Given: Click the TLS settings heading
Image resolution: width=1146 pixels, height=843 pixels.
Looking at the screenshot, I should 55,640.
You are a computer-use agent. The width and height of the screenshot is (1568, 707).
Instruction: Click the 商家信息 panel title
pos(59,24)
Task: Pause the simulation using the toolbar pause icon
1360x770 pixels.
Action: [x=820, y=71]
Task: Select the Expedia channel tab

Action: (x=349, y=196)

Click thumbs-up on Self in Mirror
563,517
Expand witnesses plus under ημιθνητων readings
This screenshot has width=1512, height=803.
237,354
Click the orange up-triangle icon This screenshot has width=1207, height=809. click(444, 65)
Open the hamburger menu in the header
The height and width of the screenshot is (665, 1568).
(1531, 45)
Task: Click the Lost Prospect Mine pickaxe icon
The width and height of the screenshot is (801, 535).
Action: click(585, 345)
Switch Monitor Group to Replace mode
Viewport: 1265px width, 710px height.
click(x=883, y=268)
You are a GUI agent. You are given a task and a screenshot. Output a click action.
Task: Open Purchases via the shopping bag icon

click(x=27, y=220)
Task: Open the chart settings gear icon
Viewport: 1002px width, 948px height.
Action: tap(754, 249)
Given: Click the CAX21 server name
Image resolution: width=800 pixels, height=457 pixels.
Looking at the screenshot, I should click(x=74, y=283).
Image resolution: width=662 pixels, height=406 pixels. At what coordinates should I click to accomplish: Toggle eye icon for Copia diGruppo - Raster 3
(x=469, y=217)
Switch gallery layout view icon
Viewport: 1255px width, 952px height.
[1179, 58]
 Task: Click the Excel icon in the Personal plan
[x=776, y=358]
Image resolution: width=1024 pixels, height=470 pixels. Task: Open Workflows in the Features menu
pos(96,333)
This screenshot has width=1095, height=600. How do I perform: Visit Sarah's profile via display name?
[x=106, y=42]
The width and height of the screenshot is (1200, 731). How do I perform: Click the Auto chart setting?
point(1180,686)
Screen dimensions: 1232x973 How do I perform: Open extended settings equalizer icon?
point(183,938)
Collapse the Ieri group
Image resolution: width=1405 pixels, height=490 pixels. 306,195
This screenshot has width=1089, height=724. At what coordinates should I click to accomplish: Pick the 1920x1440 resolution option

================

## [What is expected]
Reproduce every line of the listing above as a numbered list, omitting the blank lines.

## [Reply]
1. Given: Click the TLS settings heading
2. Image resolution: width=1146 pixels, height=843 pixels.
3. Looking at the screenshot, I should 55,640.
4. You are a computer-use agent. The width and height of the screenshot is (1568, 707).
5. Instruction: Click the 商家信息 panel title
6. pos(59,24)
7. Task: Pause the simulation using the toolbar pause icon
8. 1360x770 pixels.
9. Action: [x=820, y=71]
10. Task: Select the Expedia channel tab
11. Action: (x=349, y=196)
12. Click thumbs-up on Self in Mirror
13. 563,517
14. Expand witnesses plus under ημιθνητων readings
15. This screenshot has width=1512, height=803.
16. 237,354
17. Click the orange up-triangle icon This screenshot has width=1207, height=809. click(444, 65)
18. Open the hamburger menu in the header
19. The height and width of the screenshot is (665, 1568).
20. (1531, 45)
21. Task: Click the Lost Prospect Mine pickaxe icon
22. The width and height of the screenshot is (801, 535).
23. Action: click(585, 345)
24. Switch Monitor Group to Replace mode
25. Viewport: 1265px width, 710px height.
26. click(x=883, y=268)
27. You are a GUI agent. You are given a task and a screenshot. Output a click action.
28. Task: Open Purchases via the shopping bag icon
29. click(x=27, y=220)
30. Task: Open the chart settings gear icon
31. Viewport: 1002px width, 948px height.
32. Action: tap(754, 249)
33. Given: Click the CAX21 server name
34. Image resolution: width=800 pixels, height=457 pixels.
35. Looking at the screenshot, I should click(x=74, y=283).
36. Image resolution: width=662 pixels, height=406 pixels. At what coordinates should I click to accomplish: Toggle eye icon for Copia diGruppo - Raster 3
37. (x=469, y=217)
38. Switch gallery layout view icon
39. Viewport: 1255px width, 952px height.
40. [1179, 58]
41.  Task: Click the Excel icon in the Personal plan
42. [x=776, y=358]
43. Image resolution: width=1024 pixels, height=470 pixels. Task: Open Workflows in the Features menu
44. pos(96,333)
45. This screenshot has width=1095, height=600. How do I perform: Visit Sarah's profile via display name?
46. [x=106, y=42]
47. The width and height of the screenshot is (1200, 731). How do I perform: Click the Auto chart setting?
48. point(1180,686)
49. Screen dimensions: 1232x973 How do I perform: Open extended settings equalizer icon?
50. point(183,938)
51. Collapse the Ieri group
52. Image resolution: width=1405 pixels, height=490 pixels. 306,195
53. This screenshot has width=1089, height=724. At what coordinates should I click to accomplish: Pick the 1920x1440 resolution option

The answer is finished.